What you need to do:
1 – Return the part of the "On My Own" passage between "BBC Radio 1" and "CD single formats.", inclusive, copied word for word.
2 – Decide whether each statement agrees with the "On My Own" passage, giving yes or no and quoting the deciding words: (a) BBC Radio 1 Xtra was the first station to playlist the song; (b) the remixes EP with mixes by Steve Smart & Westfunk was released internationally; (c) Yasmin already knew people in London when she moved there.

Text extract:
::::
BBC Radio 1 Xtra were the first radio station to playlist "On My Own" when they did so in November 2010. A digital EP of the single was then released by Levels and Ministry of Sound internationally on 30 January 2011 as Yasmin's debut single. The EP features two accompanying remixes of the song by British DJ and producer Burns and Stenchman. A separate remixes EP featuring a radio edit and club mix by Steve Smart & Westfunk was also released on 30 January 2011, but in the United Kingdom and Ireland only. On 31 January 2011, it was released in the United Kingdom on a 12" and two CD single formats.

== Composition ==
"On My Own" is a down to midtempo electronic trip hop song, which incorporates elements of dubstep, R&B, 1990s pop and dance. It features a stealthily ingratiating chorus and a defining breakdown. Instrumentally, the song consists of atmospheric drum and bass and gently skittering percussion which gives way to a deep and broad sound. The song's hook is confidently delivered around Yasmin's breathy vocals sung in a throwing-like manner. Yasmin uses a floaty, soft and telling vocal tone to sing "On My Own" over its brooding, head-nodding, rolling and old school beat.

"I just always wanted to go and do things and if no one would come with me, I'd just go and do it anyway. Then I think that attitude and confidence and independence allowed me to just move to London without knowing anyone or having any connections and pursuing what I want to do. I have always been a bit of hustler. I had a little reputation - 'Yasmin the hustler' - and that's what I try and portray in my lyrics [for 'On My Own']"
— —Yasmin talking to Andrei Harmsworth of British newspaper Metro about the story behind the song's lyrics.
::::
Given records:
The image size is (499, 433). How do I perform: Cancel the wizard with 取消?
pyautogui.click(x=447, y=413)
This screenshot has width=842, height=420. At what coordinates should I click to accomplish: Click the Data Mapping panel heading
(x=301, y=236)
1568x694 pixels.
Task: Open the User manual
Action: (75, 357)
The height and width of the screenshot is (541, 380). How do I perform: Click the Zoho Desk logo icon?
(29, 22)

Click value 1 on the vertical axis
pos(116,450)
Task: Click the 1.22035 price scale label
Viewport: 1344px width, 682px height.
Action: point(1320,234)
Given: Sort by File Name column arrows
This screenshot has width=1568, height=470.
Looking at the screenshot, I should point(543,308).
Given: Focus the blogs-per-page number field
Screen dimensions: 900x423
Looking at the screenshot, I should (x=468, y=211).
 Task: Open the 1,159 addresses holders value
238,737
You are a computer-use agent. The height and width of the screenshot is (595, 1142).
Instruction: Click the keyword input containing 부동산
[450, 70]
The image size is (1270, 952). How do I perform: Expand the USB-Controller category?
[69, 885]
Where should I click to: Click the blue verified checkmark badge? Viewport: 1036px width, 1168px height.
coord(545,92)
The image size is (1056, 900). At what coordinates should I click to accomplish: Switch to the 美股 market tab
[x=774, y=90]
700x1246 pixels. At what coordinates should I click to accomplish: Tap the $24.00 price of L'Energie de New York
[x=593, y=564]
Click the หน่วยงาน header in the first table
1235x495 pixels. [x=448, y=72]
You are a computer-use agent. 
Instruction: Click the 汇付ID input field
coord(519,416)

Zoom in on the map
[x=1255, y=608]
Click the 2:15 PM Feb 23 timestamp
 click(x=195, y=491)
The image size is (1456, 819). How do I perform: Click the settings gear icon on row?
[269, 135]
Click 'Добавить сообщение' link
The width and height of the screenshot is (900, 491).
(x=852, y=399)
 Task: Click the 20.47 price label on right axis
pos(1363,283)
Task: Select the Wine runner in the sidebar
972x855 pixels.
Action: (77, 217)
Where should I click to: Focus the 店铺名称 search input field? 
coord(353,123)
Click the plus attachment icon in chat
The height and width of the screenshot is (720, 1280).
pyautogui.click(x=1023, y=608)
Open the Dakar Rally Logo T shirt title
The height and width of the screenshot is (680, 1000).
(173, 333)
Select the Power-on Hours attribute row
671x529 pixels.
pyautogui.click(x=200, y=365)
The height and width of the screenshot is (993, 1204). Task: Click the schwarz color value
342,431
::::
Worked answers:
1 –
BBC Radio 1 Xtra were the first radio station to playlist "On My Own" when they did so in November 2010. A digital EP of the single was then released by Levels and Ministry of Sound internationally on 30 January 2011 as Yasmin's debut single. The EP features two accompanying remixes of the song by British DJ and producer Burns and Stenchman. A separate remixes EP featuring a radio edit and club mix by Steve Smart & Westfunk was also released on 30 January 2011, but in the United Kingdom and Ireland only. On 31 January 2011, it was released in the United Kingdom on a 12" and two CD single formats.

2 –
(a) Yes: "BBC Radio 1 Xtra were the first radio station to playlist "On My Own""
(b) No: "but in the United Kingdom and Ireland only"
(c) No: "move to London without knowing anyone or having any connections"